To a certain degree, databases seeding scripts can be of help. But sometimes having access to real data or having a recent copy of the database can be essential to many roles within a company, for example to quickly gather real world statistics or to hunt down a bug.

This package can both create a read-only real-time filter (Mask through views) and/or a read/write filtered copy (Materialized tables) from a MySQL source connection.

To maintain "privacy by default", it works by whitelisting rather than blacklisting data. You explicitly specify which columns you want copied verbatim, which columns you want to anonymize, and which columns (and rows) to completely exclude.

DISCLAIMER: This package contains code which can delete important data from your database when set up incorrectly. Be sure to verify and audit the code yourself before using it, and create backups to guarantee the safety of your production environment.

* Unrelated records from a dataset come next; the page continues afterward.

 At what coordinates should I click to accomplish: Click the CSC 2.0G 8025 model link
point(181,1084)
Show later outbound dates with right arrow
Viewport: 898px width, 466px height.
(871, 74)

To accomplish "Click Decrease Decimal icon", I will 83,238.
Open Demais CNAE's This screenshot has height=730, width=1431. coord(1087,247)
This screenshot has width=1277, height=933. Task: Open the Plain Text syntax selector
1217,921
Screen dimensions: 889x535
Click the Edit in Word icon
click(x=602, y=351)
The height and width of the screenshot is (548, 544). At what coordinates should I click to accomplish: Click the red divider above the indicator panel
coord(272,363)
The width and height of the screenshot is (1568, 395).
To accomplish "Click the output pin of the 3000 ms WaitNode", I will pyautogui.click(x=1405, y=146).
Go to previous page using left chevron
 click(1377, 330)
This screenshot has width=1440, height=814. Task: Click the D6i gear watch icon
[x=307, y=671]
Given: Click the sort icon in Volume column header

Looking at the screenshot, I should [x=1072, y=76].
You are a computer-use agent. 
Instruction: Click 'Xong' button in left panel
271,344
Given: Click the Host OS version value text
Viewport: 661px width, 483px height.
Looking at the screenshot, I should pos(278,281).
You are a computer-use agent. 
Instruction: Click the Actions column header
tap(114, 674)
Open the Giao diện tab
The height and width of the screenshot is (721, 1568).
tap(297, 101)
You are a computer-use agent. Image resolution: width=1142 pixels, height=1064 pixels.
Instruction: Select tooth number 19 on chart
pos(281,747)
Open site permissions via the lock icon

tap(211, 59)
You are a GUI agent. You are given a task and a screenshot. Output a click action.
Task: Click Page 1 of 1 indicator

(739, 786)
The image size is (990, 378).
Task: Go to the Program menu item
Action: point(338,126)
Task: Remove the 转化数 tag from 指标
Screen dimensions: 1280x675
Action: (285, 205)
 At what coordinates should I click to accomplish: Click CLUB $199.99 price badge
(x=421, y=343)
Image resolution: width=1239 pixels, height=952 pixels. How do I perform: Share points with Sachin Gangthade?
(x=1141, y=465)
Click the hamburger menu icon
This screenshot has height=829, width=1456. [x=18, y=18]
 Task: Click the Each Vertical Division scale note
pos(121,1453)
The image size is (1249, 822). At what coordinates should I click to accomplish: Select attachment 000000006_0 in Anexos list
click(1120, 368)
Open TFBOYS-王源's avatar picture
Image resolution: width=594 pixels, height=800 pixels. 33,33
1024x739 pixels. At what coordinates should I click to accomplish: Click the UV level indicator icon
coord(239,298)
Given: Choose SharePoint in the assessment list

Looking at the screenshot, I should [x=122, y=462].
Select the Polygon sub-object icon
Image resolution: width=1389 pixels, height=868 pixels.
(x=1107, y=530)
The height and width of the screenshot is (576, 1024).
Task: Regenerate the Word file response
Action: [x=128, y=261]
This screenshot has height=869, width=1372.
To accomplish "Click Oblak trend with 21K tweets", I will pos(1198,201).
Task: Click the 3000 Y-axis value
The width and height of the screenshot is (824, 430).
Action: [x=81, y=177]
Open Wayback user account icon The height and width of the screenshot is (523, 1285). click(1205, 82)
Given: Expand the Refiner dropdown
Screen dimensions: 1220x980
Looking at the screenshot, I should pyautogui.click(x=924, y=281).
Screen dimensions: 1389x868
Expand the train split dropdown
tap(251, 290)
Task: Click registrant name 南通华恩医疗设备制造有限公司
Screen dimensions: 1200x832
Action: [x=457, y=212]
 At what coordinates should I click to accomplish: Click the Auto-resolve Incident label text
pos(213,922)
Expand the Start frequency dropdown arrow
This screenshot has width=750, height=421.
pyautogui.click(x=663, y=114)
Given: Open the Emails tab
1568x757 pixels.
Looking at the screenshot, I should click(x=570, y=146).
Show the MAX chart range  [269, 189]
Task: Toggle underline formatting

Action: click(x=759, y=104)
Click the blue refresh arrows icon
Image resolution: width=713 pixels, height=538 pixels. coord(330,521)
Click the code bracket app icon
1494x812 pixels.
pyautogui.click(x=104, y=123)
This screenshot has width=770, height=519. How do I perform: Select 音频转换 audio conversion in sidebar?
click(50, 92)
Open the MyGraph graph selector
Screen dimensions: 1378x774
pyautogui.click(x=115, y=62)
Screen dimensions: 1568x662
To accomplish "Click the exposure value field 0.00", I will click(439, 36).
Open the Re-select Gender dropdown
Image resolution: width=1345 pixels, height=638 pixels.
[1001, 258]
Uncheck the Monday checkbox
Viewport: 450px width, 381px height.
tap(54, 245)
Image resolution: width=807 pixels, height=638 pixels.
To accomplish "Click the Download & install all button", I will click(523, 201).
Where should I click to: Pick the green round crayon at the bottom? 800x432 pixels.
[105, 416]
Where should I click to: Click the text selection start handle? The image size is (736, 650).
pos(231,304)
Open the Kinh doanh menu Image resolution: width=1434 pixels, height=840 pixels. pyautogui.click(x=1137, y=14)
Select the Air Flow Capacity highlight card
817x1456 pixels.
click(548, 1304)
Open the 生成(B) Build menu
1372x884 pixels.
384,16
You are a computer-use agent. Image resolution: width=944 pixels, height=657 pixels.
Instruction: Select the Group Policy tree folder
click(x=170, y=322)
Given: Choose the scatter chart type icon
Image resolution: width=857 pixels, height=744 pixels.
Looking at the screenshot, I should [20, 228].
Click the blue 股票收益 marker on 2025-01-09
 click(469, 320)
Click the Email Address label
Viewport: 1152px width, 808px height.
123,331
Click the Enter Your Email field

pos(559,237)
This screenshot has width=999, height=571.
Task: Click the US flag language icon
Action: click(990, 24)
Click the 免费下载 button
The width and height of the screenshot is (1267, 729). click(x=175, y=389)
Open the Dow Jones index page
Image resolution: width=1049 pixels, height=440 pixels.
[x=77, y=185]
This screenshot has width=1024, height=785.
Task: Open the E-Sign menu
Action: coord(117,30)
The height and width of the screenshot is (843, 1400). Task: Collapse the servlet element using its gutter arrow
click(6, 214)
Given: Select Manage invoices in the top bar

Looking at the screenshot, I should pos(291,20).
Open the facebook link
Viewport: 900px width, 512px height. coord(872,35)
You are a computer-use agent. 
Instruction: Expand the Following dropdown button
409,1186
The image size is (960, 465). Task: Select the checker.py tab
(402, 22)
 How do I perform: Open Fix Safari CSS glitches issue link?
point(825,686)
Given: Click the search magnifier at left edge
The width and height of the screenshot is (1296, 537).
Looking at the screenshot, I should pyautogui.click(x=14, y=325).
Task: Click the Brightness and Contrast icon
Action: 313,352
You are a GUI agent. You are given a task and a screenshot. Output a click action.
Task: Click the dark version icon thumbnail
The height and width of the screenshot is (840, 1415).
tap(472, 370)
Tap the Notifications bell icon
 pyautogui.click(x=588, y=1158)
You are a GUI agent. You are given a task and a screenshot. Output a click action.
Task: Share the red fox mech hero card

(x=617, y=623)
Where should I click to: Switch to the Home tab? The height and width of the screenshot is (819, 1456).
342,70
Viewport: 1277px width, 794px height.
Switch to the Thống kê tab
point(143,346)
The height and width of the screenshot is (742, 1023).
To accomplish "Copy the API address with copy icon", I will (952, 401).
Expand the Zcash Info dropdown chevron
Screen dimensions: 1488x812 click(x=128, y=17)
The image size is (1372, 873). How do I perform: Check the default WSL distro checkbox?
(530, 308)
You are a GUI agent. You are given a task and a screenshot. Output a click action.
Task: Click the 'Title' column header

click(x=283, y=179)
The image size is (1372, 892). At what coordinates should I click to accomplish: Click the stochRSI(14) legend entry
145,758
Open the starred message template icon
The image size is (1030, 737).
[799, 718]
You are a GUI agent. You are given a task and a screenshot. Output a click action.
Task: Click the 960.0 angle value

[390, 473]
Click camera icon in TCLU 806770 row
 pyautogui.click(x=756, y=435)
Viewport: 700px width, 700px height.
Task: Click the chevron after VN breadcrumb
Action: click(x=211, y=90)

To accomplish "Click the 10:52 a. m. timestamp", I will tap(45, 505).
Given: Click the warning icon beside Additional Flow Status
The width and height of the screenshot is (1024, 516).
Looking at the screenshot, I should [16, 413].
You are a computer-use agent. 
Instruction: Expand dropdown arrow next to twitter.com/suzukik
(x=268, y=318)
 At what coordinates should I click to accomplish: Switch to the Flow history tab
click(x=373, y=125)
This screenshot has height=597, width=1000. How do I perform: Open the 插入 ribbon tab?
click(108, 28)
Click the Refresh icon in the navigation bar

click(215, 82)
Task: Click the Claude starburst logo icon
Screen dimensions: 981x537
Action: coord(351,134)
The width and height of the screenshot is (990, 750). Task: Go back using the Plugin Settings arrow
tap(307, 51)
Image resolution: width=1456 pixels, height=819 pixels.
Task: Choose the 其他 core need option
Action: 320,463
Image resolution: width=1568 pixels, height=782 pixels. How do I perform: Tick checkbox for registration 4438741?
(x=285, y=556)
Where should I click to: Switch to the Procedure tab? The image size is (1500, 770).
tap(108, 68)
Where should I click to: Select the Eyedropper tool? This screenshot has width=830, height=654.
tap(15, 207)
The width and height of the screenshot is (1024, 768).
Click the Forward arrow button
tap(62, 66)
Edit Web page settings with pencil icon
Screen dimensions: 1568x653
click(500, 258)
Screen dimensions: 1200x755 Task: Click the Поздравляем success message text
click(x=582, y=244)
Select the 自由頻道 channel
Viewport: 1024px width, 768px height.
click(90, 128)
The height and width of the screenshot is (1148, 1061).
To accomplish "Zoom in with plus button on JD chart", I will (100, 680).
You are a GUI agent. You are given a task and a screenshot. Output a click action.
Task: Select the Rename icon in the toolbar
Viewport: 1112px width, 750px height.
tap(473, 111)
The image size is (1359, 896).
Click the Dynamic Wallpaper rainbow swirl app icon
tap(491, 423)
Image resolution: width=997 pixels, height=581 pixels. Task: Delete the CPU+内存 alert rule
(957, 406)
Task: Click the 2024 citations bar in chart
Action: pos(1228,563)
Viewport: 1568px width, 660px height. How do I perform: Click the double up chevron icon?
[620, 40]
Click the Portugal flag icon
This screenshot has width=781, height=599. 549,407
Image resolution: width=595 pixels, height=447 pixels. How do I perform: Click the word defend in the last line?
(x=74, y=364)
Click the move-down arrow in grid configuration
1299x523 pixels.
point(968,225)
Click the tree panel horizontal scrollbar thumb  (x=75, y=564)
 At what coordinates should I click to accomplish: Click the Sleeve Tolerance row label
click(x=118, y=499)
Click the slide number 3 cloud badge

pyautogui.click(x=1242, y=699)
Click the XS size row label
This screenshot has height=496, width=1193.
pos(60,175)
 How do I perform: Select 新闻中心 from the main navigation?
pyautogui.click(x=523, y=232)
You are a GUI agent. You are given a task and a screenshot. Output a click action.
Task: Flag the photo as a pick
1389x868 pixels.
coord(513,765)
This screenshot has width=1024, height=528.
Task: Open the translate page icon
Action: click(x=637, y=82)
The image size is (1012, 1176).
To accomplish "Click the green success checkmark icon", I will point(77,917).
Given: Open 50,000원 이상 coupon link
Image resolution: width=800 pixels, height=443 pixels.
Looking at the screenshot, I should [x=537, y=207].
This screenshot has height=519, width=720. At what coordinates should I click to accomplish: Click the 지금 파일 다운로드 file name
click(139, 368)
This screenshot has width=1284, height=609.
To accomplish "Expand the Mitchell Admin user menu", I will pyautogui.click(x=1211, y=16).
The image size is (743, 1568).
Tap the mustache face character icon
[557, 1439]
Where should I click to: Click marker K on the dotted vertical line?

Contributions are always welcome.

Important Limitations

The following MySQL features can cause issues:

  • Virtual or stored generated columns can leak data when creating masked views. Use the materialization option if this is an issue.
  • Triggers & UDFs from the source schema are currently not transferred to the target.
  • Views from the source schema will be present on the targets, but should rely on masking configuration of underlying tables.

Installation

Add the repository:

{
    "repositories": [{
        "type": "vcs",
        "url": "https://github.com/TemperWorks/laravel-dbmask"
    }],
    "require": {
        "temperworks/laravel-dbmask": "dev-master",
    }
}

Update with composer:

composer update temperworks/laravel-dbmask

Publish a sample config:

php artisan vendor:publish --tag=dbmask

Testing

This package needs a real MySQL database for testing. Make sure you use a database which doesn't contain any important data when testing.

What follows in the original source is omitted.